- Born: Cleveland, Ohio
- Known for: Custom Hand-Painted Sneakers
- Notable work: Obama 08 Sneakers
- Website: http://www.vanmonroe.com/

= Van Taylor Monroe III =

American artist

Van Taylor Monroe III (also known as Van Monroe) is an African-American artist best known for his custom, hand-painted sneakers. His most notable work, the Obama '08 sneakers, were requested by the Smithsonian Institution for inclusion in the National Museum of African American History and Culture. He has a long list of celebrity clients and frequently creates works to market major Hollywood films.

== Biography ==
Monroe was born and raised in Cleveland, Ohio, and attended Miami University in Ohio where he studied graphic design before changing his major to psychology. Monroe began painting sneakers in 2003 while at college, both for himself and his fellow football teammates. After graduating, Monroe worked as a market manager for Sherwin Williams, then worked as a broker for a logistics firm before leaving that job in 2007 to pursue an art career.

In 2018, Monroe spent a summer residency as featured artist for the Cleveland Museum of Art's mobile art studio, Studio Go. He has also traveled to Africa to teach painting at Academie des Beaux-Arts in Kinshasa, DRC.

== Career ==
His work "Obama ’08", a hand-painted pair of Nike sneakers featuring former President Barack Obama's portrait alongside quotes from the former president, went viral on MySpace in 2008. He later gifted these sneakers to the Smithsonian, where they currently are featured in the National Museum of African American History and Culture in Washington, DC. He has since been commissioned by other notable figures, including Valérie Trierweiler, Spike Lee, Afeni Shakur, Will.i.am, Hill Harper, Queen Latifah, Nicki Minaj, Ray Romano, Tiësto, Jennifer Lopez, Carmelo and LaLa Anthony, and Josh Hutcherson.

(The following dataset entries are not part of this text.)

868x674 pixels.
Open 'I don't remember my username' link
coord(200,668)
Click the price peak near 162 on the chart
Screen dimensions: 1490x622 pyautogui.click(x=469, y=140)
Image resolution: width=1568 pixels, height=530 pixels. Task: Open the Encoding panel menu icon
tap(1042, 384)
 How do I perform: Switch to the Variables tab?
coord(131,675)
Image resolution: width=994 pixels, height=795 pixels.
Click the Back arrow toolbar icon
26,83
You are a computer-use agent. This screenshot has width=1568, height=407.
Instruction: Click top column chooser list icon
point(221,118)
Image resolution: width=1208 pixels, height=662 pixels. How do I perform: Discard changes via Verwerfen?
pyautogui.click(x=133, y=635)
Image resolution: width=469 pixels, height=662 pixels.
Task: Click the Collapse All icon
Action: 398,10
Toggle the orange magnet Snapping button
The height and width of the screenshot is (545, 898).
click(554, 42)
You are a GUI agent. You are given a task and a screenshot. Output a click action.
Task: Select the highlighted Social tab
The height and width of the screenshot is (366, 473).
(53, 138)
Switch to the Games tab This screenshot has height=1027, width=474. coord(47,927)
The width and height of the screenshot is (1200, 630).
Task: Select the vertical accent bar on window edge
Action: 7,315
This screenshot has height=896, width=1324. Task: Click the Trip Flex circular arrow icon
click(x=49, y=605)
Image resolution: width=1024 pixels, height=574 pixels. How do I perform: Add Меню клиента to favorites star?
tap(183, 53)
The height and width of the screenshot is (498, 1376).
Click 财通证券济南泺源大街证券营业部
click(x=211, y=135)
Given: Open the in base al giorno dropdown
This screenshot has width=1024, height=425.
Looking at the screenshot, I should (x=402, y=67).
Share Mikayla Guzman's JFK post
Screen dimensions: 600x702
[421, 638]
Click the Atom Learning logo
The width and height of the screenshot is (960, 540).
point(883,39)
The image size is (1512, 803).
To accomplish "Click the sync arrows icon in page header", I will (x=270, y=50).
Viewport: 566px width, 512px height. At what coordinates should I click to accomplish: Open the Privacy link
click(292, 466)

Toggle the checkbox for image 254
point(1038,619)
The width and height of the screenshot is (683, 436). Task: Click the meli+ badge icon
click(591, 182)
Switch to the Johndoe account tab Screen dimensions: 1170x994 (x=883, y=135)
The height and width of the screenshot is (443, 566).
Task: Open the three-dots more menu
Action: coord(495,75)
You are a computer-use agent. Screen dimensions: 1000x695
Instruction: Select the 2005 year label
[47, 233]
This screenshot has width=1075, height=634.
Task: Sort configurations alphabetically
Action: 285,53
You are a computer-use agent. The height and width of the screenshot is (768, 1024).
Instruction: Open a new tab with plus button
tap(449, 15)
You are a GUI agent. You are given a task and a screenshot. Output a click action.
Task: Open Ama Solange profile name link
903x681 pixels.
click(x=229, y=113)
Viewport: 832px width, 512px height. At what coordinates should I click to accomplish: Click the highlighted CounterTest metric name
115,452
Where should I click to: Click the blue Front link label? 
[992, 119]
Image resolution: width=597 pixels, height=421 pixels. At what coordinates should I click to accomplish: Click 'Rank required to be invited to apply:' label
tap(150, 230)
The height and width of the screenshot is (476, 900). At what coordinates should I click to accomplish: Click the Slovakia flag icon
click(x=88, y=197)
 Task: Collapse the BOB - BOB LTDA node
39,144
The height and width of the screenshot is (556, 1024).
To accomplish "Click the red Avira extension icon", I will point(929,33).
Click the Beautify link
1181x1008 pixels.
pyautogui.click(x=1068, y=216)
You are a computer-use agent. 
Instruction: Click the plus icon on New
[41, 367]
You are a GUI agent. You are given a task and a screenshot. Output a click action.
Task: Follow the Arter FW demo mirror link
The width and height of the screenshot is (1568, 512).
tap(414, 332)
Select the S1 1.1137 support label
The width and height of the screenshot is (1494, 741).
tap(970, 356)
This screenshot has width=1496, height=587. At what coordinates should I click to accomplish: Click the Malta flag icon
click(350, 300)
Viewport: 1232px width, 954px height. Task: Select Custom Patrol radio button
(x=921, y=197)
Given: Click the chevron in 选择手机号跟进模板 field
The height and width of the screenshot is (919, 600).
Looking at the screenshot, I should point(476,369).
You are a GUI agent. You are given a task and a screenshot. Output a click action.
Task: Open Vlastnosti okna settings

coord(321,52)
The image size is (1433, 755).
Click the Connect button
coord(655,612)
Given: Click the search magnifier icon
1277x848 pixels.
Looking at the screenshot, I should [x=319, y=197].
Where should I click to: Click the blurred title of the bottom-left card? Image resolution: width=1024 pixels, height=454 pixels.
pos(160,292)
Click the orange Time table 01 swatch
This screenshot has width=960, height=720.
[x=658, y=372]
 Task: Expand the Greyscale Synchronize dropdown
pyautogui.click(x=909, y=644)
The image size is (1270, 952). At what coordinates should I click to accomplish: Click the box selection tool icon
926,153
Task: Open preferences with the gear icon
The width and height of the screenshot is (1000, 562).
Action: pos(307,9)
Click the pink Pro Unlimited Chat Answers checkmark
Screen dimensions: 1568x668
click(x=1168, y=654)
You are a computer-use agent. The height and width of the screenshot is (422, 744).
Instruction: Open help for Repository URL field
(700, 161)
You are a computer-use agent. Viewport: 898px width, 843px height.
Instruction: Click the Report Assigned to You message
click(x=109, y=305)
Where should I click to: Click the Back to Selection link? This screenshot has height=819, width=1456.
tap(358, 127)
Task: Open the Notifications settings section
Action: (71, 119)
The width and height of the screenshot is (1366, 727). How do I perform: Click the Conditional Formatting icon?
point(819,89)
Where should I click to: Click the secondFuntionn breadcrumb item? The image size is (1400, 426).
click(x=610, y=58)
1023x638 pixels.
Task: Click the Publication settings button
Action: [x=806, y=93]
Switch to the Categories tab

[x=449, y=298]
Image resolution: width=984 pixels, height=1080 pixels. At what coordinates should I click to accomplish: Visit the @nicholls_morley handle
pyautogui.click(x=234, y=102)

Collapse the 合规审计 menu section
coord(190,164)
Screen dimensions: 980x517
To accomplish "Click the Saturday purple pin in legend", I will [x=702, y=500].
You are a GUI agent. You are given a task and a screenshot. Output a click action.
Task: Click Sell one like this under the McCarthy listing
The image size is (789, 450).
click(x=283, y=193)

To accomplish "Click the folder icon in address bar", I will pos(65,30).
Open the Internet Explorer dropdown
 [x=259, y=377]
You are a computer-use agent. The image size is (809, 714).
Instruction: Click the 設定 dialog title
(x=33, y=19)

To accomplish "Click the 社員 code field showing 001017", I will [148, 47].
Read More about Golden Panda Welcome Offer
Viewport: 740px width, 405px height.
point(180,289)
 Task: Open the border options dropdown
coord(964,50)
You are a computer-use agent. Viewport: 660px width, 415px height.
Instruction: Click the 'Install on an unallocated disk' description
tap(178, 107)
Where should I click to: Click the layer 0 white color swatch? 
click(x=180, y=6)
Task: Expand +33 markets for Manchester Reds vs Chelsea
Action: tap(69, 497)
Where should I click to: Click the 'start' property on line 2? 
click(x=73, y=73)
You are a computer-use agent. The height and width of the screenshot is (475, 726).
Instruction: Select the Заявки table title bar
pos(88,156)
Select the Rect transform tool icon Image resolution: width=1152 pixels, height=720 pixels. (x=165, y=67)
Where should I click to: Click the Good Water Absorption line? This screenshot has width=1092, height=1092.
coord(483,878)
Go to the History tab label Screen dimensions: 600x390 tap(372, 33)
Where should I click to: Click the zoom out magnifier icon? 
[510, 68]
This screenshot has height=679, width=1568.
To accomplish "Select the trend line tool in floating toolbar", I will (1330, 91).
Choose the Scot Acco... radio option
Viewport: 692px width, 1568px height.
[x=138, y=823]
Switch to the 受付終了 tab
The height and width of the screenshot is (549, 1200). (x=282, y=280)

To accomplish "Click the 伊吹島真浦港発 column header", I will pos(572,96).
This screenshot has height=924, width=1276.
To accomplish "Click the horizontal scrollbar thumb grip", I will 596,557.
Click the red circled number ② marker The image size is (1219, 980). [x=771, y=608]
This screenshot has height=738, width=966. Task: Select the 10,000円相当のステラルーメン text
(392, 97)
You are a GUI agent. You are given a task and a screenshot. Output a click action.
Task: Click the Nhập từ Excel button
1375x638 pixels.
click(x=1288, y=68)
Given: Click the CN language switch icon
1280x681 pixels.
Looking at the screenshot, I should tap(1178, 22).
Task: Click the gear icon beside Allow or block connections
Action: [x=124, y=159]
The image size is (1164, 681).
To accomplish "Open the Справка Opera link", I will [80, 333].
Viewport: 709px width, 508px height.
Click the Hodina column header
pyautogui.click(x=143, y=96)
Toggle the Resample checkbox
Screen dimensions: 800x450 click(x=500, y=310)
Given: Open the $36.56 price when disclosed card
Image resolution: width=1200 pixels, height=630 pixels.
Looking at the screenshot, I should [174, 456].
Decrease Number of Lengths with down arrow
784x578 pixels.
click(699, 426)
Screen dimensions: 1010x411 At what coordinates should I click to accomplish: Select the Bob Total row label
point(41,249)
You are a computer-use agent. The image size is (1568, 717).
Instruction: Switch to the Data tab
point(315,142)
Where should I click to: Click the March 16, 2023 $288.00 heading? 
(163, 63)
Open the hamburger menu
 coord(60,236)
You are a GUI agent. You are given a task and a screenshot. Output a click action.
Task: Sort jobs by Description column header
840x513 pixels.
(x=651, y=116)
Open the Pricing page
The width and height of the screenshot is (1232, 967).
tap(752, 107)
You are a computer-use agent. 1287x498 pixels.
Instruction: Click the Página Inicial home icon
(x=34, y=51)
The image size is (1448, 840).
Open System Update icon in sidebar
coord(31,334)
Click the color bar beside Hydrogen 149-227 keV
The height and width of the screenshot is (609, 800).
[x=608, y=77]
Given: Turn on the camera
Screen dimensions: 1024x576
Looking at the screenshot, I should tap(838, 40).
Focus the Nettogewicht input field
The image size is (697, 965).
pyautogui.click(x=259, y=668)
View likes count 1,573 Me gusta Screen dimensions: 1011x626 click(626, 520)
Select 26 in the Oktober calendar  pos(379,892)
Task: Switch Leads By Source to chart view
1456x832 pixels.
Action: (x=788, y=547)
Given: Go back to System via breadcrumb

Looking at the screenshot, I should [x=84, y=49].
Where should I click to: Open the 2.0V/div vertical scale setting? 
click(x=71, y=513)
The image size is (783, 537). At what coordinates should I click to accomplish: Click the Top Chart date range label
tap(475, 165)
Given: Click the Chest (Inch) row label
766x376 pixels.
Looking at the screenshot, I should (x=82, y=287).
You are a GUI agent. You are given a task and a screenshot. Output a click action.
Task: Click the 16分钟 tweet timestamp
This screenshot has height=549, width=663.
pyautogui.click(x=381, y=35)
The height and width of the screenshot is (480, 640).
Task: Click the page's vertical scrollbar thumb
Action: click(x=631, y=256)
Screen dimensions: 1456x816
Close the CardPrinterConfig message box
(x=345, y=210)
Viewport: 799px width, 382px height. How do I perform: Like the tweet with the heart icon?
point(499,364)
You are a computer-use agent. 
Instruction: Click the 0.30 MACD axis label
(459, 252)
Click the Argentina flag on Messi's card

Monroe has been hired by major film companies to create custom sneakers to help market Hollywood films including, Ice Age: Continental Drift and X-Men Origins: Wolverine.

He is currently based out of his hometown of Cleveland, Ohio where he runs VTM Creative, an advertising and branding company.

== Notable artworks ==

=== Obama '08 ===
His most notable artwork, Obama '08 is a set of custom Nike Air Force 1s that he has hand painted with the likeness of Barack Obama and the words "CHANGE" and "YES WE CAN" on each shoe. Monroe has stated he became inspired after watching Obama's speeches after winning the Iowa Caucus during the first run of his presidency.

=== What Is That in Thine Hand? ===
Monroe painted a large-scale mural featuring two African-American children on the wall of St. Adalbert Catholic School, in Cleveland, Ohio in 2011. Monroe has said the inspiration for this mural came from a passage from the bible, Exod 4:2, which is featured at the bottom of the mural. This mural is one of eight murals from the "Community Mural Project" by the Cleveland Foundation.

== Collections ==
His sneakers, "Obama '08" are in the permanent collection of the Smithsonian National Museum of African American History and Culture (NMAAHC) in Washington, DC. His work has also been featured in the Manifest Hope Gallery, which was housed within the Andenken Gallery, in Denver, Colorado.

== Bibliography ==

- Florino, Rick. Van Taylor Monroe, Simon Media Corporation, 30 Nov. -1, digitaledition.qwinc.com/display_article.php?id=135027&view=14732.
- Kurin, Richard. The Smithsonian's History of America in 101 Objects. United States, Penguin Publishing Group, 2013.
- McAllister, Brian. Roadmap: The Get-It-Together Guide for Figuring Out What to Do with Your Life. United States, Chronicle Books LLC, 2015.
- “Shoes for Obama.” National Museum of African American History and Culture, 8 Feb. 2018, nmaahc.si.edu/blog-post/shoes-obama.